***** Listed records

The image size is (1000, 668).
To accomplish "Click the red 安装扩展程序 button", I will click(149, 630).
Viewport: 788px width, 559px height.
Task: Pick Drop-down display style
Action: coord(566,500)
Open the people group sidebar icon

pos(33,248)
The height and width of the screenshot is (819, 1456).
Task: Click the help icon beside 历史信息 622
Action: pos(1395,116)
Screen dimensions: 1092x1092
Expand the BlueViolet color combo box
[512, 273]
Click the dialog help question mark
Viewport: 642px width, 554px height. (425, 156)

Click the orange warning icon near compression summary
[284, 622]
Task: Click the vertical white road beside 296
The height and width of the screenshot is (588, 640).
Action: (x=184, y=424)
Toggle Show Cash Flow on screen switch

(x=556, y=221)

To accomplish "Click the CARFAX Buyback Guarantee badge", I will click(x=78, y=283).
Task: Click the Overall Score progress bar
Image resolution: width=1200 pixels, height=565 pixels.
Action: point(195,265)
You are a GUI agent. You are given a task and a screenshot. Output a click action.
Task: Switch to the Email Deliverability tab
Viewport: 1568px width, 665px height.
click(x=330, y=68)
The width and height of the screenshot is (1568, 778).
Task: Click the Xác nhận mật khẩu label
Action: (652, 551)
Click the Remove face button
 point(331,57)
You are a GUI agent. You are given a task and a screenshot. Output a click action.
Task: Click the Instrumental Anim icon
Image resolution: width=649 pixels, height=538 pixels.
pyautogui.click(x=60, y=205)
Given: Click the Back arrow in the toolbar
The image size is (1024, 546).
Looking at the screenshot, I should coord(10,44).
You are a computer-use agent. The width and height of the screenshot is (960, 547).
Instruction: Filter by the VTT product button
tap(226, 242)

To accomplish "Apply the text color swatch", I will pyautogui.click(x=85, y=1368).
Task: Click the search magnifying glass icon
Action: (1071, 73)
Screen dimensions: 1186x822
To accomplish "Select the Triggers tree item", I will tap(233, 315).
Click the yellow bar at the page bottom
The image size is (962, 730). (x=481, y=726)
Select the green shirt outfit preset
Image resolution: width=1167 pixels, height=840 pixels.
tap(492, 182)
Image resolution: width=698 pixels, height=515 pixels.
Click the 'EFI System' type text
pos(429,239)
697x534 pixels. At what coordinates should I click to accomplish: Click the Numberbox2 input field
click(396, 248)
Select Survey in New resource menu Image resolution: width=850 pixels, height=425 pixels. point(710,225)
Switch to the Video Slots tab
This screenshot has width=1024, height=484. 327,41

**********

What lines of the preceding data include the string "dimensions"? Pull them out.

Screen dimensions: 1092x1092
Screen dimensions: 1186x822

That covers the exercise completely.